┌─ Provided information

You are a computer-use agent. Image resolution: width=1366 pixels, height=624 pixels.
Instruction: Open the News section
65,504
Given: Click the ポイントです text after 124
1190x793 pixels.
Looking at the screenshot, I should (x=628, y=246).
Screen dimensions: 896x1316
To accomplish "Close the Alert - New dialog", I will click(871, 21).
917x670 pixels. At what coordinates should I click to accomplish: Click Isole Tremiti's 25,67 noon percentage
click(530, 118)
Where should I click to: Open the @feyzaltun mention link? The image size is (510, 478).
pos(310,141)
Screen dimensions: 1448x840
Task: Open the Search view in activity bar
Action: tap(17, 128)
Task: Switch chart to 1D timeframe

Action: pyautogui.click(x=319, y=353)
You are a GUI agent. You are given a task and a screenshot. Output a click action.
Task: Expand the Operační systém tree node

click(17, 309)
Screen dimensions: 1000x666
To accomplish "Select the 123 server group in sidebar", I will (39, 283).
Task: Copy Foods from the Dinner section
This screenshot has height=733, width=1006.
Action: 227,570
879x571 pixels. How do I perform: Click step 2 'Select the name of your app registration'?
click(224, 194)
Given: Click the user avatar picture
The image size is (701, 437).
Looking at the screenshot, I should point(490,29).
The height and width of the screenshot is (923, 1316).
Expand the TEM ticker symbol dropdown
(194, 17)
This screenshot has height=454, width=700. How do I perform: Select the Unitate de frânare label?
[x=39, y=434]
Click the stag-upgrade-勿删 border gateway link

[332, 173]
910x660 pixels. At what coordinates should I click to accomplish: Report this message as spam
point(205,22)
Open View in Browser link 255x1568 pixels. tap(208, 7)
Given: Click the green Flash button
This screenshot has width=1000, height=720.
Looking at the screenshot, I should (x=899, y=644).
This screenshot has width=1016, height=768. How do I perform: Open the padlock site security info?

└─

__Problem description__: Exactly as written, copy the lines from the one containing "Given: Click the green Flash button" to the end of the entries, both ends included.

__Expected output__:
Given: Click the green Flash button
This screenshot has width=1000, height=720.
Looking at the screenshot, I should (x=899, y=644).
This screenshot has width=1016, height=768. How do I perform: Open the padlock site security info?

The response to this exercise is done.